(Exercise directions): Where the records below have a line with "cell", that line is to be copied.

(Stored items from a collection):
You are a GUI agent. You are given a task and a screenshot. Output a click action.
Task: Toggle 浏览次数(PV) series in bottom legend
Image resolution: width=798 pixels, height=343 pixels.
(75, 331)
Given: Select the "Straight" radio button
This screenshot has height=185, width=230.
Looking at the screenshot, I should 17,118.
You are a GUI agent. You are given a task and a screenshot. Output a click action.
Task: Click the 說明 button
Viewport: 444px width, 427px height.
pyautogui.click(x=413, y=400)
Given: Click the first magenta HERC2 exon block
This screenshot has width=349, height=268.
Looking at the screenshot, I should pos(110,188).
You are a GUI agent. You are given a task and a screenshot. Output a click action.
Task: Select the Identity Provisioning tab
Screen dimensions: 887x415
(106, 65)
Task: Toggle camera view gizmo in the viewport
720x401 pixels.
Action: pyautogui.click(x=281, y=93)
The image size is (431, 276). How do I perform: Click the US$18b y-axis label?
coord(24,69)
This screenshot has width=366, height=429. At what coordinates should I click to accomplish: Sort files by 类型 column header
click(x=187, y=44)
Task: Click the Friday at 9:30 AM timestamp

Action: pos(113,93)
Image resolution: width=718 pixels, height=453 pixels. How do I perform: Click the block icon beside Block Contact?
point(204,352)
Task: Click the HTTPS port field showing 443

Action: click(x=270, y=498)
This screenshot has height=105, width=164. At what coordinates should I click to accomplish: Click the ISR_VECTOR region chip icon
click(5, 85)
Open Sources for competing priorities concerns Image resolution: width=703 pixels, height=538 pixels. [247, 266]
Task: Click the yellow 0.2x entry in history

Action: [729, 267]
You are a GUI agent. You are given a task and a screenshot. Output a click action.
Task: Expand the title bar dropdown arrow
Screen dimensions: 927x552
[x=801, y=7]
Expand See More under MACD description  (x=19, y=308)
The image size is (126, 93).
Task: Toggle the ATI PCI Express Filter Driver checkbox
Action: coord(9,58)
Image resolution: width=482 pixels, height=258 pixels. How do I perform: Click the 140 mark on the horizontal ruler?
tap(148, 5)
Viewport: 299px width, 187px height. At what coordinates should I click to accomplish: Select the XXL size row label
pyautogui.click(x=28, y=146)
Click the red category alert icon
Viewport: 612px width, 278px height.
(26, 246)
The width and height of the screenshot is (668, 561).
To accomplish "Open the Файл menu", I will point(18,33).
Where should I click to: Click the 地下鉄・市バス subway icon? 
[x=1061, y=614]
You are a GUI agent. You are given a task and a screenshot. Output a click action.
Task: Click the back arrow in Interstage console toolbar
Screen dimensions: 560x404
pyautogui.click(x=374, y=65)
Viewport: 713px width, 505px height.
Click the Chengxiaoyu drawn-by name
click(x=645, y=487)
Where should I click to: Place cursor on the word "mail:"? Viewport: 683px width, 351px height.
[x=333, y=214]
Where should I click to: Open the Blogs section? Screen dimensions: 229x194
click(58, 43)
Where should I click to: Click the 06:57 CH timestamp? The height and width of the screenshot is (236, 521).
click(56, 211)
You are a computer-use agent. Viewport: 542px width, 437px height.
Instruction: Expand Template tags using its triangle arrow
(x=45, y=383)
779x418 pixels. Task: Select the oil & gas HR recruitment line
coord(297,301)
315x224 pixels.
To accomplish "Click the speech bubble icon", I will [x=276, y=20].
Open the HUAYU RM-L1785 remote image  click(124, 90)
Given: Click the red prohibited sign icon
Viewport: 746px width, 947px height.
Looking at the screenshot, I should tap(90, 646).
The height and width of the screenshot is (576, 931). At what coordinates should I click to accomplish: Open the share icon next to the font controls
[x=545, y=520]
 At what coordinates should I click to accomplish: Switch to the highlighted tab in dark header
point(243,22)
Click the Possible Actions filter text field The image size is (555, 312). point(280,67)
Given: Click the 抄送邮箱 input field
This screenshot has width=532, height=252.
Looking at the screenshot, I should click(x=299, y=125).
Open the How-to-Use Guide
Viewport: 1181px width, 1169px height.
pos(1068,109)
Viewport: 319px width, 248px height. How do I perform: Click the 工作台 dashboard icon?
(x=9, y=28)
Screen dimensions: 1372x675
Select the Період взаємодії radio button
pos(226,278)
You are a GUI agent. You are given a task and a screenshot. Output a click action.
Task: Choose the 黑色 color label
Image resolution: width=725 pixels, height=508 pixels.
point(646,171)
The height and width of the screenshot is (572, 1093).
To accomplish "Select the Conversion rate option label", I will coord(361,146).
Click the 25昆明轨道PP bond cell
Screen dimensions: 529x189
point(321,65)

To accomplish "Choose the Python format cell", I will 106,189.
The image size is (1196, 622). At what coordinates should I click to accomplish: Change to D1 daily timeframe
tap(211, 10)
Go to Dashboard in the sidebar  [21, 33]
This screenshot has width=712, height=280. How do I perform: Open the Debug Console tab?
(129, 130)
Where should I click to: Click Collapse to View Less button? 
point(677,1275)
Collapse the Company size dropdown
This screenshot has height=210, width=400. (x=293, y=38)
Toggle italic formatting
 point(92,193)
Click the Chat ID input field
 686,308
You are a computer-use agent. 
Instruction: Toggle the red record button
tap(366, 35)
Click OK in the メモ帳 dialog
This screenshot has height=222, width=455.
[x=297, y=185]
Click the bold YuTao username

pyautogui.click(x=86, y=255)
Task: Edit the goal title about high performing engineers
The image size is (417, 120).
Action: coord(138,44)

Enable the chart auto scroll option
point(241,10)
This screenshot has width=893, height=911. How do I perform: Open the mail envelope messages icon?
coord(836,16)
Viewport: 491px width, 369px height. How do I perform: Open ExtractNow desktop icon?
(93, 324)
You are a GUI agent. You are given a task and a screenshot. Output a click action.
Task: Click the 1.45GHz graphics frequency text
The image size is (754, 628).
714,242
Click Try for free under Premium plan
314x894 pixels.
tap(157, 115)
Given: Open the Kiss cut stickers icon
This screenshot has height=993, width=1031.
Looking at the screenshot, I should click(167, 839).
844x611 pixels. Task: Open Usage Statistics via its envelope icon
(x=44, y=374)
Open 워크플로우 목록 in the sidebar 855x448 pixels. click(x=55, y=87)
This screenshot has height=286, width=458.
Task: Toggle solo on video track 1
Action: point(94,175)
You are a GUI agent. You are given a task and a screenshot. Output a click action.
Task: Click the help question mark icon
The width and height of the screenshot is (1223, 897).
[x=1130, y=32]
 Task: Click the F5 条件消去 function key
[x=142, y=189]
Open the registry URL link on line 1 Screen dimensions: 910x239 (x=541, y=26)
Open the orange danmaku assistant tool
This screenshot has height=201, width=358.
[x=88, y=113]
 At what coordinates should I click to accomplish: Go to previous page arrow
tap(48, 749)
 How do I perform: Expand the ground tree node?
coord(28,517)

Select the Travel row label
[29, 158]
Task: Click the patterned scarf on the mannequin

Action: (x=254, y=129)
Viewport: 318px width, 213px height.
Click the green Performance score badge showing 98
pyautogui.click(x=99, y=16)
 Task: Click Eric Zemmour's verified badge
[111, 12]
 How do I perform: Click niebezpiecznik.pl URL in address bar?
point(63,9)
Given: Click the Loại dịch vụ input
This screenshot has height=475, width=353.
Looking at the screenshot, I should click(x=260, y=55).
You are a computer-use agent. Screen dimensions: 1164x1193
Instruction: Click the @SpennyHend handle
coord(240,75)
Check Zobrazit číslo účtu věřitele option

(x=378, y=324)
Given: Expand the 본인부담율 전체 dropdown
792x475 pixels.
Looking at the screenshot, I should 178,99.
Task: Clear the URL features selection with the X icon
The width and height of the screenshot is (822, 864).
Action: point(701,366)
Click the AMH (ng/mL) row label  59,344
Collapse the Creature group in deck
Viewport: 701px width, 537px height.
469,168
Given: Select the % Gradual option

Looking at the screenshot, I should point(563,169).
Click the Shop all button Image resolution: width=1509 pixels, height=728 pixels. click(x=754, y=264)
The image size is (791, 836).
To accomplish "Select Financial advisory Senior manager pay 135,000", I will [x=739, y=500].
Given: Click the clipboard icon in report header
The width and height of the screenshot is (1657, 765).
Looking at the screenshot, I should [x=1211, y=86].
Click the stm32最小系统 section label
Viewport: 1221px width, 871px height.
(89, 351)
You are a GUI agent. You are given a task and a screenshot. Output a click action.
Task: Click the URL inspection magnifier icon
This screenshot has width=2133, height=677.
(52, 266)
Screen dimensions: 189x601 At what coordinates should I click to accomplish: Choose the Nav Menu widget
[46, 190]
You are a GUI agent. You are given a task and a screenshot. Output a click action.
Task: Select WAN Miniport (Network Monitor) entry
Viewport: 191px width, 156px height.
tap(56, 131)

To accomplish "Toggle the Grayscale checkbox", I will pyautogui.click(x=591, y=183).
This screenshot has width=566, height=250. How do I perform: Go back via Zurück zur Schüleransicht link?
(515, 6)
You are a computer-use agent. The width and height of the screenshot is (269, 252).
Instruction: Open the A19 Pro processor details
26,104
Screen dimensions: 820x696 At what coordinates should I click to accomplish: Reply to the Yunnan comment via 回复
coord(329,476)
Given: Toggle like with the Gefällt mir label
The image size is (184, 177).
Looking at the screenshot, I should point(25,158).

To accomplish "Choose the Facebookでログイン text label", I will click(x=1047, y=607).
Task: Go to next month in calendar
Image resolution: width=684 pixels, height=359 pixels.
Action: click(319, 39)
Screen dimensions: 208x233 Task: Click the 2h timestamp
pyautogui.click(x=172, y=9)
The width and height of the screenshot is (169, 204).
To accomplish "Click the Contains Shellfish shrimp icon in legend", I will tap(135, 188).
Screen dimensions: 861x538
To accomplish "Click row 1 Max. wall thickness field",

(Final answer):
Click the 25昆明轨道PP bond cell
To accomplish "Choose the Python format cell", I will 106,189.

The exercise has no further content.